First, make sure you have deepeval and llama-index installed.

pip install llama-index deepeval

Next, set up the LlamaIndex integration either through deepeval or llama-index. To integrate using deepeval, simply import deepeval and call the trace_llama_index function before your LLamaIndex application. To integrate directly through llama-index, import the set_global_handler function and pass "deepeval" as the argument.

import deepeval

deepeval.trace_llama_index()

# Your LlamaIndex Applications
...

Your LlamaIndex application is now equipped to automatically log and transmit traces to Confident AI! In addition to LlamaIndex applications, DeepEval also supports LlamaIndex traces as part of a larger LLM application.

tip

If your LLM application was built using a hybrid approach (eg., a bit of langchain, and bit of llama_index, and maybe a bit of custom LLM API calling), you'll want to consider hybrid tracing instead.

Confident AI supports multiple LlamaIndex trace types. For example, when you invoke an LLM through LlamaIndex, attributes such as token count and prompt template are automatically saved and displayed on the platform. Here are all the supported LlamaIndex trace types:

  • Agent
  • Chunking
  • Embedding
  • Llm
  • Node Parsing
  • Query
  • Retriever
  • Synthesize
  • Generic

Example: Tracing your LlamaIndex Application

1. Import and Configure Models

Import the necessary modules and configure the language and embedding models using OpenAI's GPT-4 Turbo and text-embedding-ada-002.
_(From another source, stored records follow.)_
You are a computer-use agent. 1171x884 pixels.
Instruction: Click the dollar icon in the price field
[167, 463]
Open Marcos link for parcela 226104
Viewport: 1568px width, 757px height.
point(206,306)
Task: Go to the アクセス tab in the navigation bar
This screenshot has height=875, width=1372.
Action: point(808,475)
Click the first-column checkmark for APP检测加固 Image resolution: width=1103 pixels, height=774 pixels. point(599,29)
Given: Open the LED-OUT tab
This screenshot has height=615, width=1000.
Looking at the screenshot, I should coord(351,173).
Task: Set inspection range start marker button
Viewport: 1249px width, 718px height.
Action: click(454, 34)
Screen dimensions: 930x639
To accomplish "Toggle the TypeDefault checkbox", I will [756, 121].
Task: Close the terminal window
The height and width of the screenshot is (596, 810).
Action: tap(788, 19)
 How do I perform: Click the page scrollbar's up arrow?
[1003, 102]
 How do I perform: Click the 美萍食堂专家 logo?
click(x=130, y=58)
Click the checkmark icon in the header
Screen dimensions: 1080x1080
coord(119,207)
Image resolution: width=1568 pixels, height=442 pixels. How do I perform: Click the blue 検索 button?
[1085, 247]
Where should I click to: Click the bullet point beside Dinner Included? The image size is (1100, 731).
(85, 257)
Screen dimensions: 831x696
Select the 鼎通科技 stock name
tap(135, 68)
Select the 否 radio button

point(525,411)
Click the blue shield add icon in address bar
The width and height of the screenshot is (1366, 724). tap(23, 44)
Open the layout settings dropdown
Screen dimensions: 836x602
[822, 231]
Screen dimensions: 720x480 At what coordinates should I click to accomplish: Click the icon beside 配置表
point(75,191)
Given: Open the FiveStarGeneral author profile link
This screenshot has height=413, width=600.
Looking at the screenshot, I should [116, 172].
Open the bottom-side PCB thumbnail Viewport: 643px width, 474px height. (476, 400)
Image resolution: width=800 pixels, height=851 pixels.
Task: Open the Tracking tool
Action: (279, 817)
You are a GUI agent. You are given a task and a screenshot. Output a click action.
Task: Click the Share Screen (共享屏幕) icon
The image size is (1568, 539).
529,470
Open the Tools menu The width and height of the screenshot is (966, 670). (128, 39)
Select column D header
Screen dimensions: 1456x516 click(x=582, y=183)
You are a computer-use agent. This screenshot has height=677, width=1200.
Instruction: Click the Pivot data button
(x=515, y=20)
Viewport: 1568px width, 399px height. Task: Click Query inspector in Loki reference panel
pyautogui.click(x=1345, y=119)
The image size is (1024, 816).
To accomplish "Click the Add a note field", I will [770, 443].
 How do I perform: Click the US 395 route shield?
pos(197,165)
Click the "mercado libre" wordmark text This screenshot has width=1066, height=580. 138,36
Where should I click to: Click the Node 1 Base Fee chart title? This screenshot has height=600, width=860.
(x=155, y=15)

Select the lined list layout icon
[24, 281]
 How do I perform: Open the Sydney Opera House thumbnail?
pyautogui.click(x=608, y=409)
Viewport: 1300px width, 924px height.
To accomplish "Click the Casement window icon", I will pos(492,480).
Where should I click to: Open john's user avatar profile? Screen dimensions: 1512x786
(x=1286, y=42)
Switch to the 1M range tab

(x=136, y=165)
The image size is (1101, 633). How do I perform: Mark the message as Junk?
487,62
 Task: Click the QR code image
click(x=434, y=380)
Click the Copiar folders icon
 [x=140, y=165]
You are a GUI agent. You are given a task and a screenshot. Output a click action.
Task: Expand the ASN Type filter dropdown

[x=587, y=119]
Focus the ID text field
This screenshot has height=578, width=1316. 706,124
from llama_index.core import VectorStoreIndex, SimpleDirectoryReader, Settings
from llama_index.core.node_parser import SentenceSplitter
from llama_index.embeddings.openai import OpenAIEmbedding
from llama_index.llms.openai import OpenAI

Settings.llm = OpenAI(model="gpt-4-turbo-preview")
Settings.embed_model = OpenAIEmbedding(model="text-embedding-ada-002")

2. Building the Chatbot

Load and process documents to generate nodes, then create a vector store index for querying.

...

documents = SimpleDirectoryReader("data").load_data()
node_parser = SentenceSplitter(chunk_size=200, chunk_overlap=20)
nodes = node_parser.get_nodes_from_documents(documents, show_progress=True)
index = VectorStoreIndex(nodes)

async def chatbot(input):
query_engine = index.as_query_engine(similarity_top_k=5)
res = query_engine.query(input).response
return res

3. Tracing your Queries

Trace the chatbot with DeepEval and run queries asynchronously.

import deepeval
...

deepeval.trace_llama_index()

async def main():
user_inputs = [...]
tasks = [chatbot(query) for query in user_inputs]
await asyncio.gather(*tasks)

asyncio.run(main())